- [YOUR OBJECTIVE] The listing below must be reproduced in full, exactly as written.
RECORDS FOR THIS EXERCISE START
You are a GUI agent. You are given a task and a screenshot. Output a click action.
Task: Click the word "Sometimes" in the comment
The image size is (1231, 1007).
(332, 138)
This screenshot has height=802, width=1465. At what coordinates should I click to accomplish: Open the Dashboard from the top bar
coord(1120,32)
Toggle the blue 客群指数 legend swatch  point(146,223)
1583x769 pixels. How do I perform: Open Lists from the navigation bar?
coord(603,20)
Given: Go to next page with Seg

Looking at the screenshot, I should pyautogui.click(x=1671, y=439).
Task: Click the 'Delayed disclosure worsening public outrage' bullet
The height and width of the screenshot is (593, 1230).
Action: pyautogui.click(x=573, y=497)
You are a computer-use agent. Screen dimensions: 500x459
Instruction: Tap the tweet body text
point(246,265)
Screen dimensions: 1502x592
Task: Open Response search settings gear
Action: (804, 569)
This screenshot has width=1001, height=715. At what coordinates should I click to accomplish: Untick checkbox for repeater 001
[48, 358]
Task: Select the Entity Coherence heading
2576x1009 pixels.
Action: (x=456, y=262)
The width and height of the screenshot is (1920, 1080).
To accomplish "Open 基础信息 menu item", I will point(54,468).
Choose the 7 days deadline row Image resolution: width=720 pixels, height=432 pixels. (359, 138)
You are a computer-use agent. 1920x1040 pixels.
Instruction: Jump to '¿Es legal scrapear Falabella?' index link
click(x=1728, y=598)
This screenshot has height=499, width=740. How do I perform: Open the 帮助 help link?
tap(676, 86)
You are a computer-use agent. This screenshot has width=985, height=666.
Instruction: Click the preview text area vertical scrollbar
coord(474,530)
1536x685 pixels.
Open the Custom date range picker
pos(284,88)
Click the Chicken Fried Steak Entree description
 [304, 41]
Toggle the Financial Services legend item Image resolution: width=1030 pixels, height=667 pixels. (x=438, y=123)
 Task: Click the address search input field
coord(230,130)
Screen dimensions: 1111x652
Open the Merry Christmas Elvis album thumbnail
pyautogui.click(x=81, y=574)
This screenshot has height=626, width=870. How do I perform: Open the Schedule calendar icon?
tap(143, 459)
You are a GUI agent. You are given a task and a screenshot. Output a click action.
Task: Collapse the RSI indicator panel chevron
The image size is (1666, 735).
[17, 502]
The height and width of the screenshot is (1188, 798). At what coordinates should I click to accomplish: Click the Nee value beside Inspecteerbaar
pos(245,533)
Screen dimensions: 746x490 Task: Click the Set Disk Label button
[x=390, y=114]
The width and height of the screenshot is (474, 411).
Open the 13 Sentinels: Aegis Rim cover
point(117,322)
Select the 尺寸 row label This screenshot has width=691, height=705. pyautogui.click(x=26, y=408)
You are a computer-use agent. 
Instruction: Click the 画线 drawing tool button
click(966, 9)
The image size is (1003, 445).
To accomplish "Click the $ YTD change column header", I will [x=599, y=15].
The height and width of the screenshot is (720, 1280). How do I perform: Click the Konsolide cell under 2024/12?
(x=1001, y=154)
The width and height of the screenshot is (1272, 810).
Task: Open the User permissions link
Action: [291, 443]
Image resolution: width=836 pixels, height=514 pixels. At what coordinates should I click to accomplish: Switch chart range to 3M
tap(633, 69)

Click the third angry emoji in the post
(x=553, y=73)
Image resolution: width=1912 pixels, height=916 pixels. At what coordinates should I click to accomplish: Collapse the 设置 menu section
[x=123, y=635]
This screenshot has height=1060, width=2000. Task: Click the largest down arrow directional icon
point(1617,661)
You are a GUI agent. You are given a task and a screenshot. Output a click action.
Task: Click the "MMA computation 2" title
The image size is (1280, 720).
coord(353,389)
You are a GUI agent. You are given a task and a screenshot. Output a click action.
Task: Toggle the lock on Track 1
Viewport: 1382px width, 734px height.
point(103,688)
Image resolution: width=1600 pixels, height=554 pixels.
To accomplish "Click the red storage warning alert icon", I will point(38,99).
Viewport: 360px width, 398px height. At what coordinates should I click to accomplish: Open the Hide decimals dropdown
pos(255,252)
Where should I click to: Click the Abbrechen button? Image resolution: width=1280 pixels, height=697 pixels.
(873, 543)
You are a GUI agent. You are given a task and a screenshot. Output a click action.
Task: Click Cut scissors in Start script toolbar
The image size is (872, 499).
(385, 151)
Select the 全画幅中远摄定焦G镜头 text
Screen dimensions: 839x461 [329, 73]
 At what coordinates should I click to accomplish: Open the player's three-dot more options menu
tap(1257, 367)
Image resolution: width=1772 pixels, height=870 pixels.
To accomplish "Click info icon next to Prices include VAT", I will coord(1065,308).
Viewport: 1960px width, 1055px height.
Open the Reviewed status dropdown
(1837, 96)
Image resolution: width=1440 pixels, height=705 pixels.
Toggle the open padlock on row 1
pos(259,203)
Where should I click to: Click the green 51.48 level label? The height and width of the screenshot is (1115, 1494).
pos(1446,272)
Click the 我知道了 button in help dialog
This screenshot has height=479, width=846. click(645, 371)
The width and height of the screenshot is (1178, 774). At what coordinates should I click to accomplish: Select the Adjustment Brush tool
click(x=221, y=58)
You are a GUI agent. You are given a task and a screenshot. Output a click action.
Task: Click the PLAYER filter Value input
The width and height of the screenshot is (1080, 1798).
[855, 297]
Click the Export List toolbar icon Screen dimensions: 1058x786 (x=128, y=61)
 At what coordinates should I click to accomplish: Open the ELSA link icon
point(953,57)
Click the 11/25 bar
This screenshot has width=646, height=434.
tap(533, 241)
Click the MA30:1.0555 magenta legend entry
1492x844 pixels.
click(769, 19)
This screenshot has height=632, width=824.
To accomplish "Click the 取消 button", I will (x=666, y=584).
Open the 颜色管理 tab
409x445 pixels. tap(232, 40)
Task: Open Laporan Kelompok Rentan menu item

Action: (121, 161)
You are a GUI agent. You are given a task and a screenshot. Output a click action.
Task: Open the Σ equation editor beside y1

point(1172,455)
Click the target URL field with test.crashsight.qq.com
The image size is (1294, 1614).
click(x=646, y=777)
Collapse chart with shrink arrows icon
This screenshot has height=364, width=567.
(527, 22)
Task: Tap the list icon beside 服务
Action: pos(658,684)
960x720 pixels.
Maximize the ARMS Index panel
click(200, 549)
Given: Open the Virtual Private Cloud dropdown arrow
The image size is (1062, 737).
RECORDS FOR THIS EXERCISE END
- [THE COMPLETED TASK]
You are a GUI agent. You are given a task and a screenshot. Output a click action.
Task: Click the word "Sometimes" in the comment
The image size is (1231, 1007).
(332, 138)
This screenshot has height=802, width=1465. At what coordinates should I click to accomplish: Open the Dashboard from the top bar
coord(1120,32)
Toggle the blue 客群指数 legend swatch  point(146,223)
1583x769 pixels. How do I perform: Open Lists from the navigation bar?
coord(603,20)
Given: Go to next page with Seg

Looking at the screenshot, I should pyautogui.click(x=1671, y=439).
Task: Click the 'Delayed disclosure worsening public outrage' bullet
The height and width of the screenshot is (593, 1230).
Action: pyautogui.click(x=573, y=497)
You are a computer-use agent. Screen dimensions: 500x459
Instruction: Tap the tweet body text
point(246,265)
Screen dimensions: 1502x592
Task: Open Response search settings gear
Action: (804, 569)
This screenshot has width=1001, height=715. At what coordinates should I click to accomplish: Untick checkbox for repeater 001
[48, 358]
Task: Select the Entity Coherence heading
2576x1009 pixels.
Action: (x=456, y=262)
The width and height of the screenshot is (1920, 1080).
To accomplish "Open 基础信息 menu item", I will point(54,468).
Choose the 7 days deadline row Image resolution: width=720 pixels, height=432 pixels. (359, 138)
You are a computer-use agent. 1920x1040 pixels.
Instruction: Jump to '¿Es legal scrapear Falabella?' index link
click(x=1728, y=598)
This screenshot has height=499, width=740. How do I perform: Open the 帮助 help link?
tap(676, 86)
You are a computer-use agent. This screenshot has width=985, height=666.
Instruction: Click the preview text area vertical scrollbar
coord(474,530)
1536x685 pixels.
Open the Custom date range picker
pos(284,88)
Click the Chicken Fried Steak Entree description
 [304, 41]
Toggle the Financial Services legend item Image resolution: width=1030 pixels, height=667 pixels. (x=438, y=123)
 Task: Click the address search input field
coord(230,130)
Screen dimensions: 1111x652
Open the Merry Christmas Elvis album thumbnail
pyautogui.click(x=81, y=574)
This screenshot has height=626, width=870. How do I perform: Open the Schedule calendar icon?
tap(143, 459)
You are a GUI agent. You are given a task and a screenshot. Output a click action.
Task: Collapse the RSI indicator panel chevron
The image size is (1666, 735).
[17, 502]
The height and width of the screenshot is (1188, 798). At what coordinates should I click to accomplish: Click the Nee value beside Inspecteerbaar
pos(245,533)
Screen dimensions: 746x490 Task: Click the Set Disk Label button
[x=390, y=114]
The width and height of the screenshot is (474, 411).
Open the 13 Sentinels: Aegis Rim cover
point(117,322)
Select the 尺寸 row label This screenshot has width=691, height=705. pyautogui.click(x=26, y=408)
You are a computer-use agent. 
Instruction: Click the 画线 drawing tool button
click(966, 9)
The image size is (1003, 445).
To accomplish "Click the $ YTD change column header", I will [x=599, y=15].
The height and width of the screenshot is (720, 1280). How do I perform: Click the Konsolide cell under 2024/12?
(x=1001, y=154)
The width and height of the screenshot is (1272, 810).
Task: Open the User permissions link
Action: [291, 443]
Image resolution: width=836 pixels, height=514 pixels. At what coordinates should I click to accomplish: Switch chart range to 3M
tap(633, 69)

Click the third angry emoji in the post
(x=553, y=73)
Image resolution: width=1912 pixels, height=916 pixels. At what coordinates should I click to accomplish: Collapse the 设置 menu section
[x=123, y=635]
This screenshot has height=1060, width=2000. Task: Click the largest down arrow directional icon
point(1617,661)
You are a GUI agent. You are given a task and a screenshot. Output a click action.
Task: Click the "MMA computation 2" title
The image size is (1280, 720).
coord(353,389)
You are a GUI agent. You are given a task and a screenshot. Output a click action.
Task: Toggle the lock on Track 1
Viewport: 1382px width, 734px height.
point(103,688)
Image resolution: width=1600 pixels, height=554 pixels.
To accomplish "Click the red storage warning alert icon", I will point(38,99).
Viewport: 360px width, 398px height. At what coordinates should I click to accomplish: Open the Hide decimals dropdown
pos(255,252)
Where should I click to: Click the Abbrechen button? Image resolution: width=1280 pixels, height=697 pixels.
(873, 543)
You are a GUI agent. You are given a task and a screenshot. Output a click action.
Task: Click Cut scissors in Start script toolbar
The image size is (872, 499).
(385, 151)
Select the 全画幅中远摄定焦G镜头 text
Screen dimensions: 839x461 [329, 73]
 At what coordinates should I click to accomplish: Open the player's three-dot more options menu
tap(1257, 367)
Image resolution: width=1772 pixels, height=870 pixels.
To accomplish "Click info icon next to Prices include VAT", I will coord(1065,308).
Viewport: 1960px width, 1055px height.
Open the Reviewed status dropdown
(1837, 96)
Image resolution: width=1440 pixels, height=705 pixels.
Toggle the open padlock on row 1
pos(259,203)
Where should I click to: Click the green 51.48 level label? The height and width of the screenshot is (1115, 1494).
pos(1446,272)
Click the 我知道了 button in help dialog
This screenshot has height=479, width=846. click(645, 371)
The width and height of the screenshot is (1178, 774). At what coordinates should I click to accomplish: Select the Adjustment Brush tool
click(x=221, y=58)
You are a GUI agent. You are given a task and a screenshot. Output a click action.
Task: Click the PLAYER filter Value input
The width and height of the screenshot is (1080, 1798).
[855, 297]
Click the Export List toolbar icon Screen dimensions: 1058x786 (x=128, y=61)
 At what coordinates should I click to accomplish: Open the ELSA link icon
point(953,57)
Click the 11/25 bar
This screenshot has width=646, height=434.
tap(533, 241)
Click the MA30:1.0555 magenta legend entry
1492x844 pixels.
click(769, 19)
This screenshot has height=632, width=824.
To accomplish "Click the 取消 button", I will (x=666, y=584).
Open the 颜色管理 tab
409x445 pixels. tap(232, 40)
Task: Open Laporan Kelompok Rentan menu item

Action: (121, 161)
You are a GUI agent. You are given a task and a screenshot. Output a click action.
Task: Open the Σ equation editor beside y1

point(1172,455)
Click the target URL field with test.crashsight.qq.com
The image size is (1294, 1614).
click(x=646, y=777)
Collapse chart with shrink arrows icon
This screenshot has height=364, width=567.
(527, 22)
Task: Tap the list icon beside 服务
Action: pos(658,684)
960x720 pixels.
Maximize the ARMS Index panel
click(200, 549)
Given: Open the Virtual Private Cloud dropdown arrow
The image size is (1062, 737).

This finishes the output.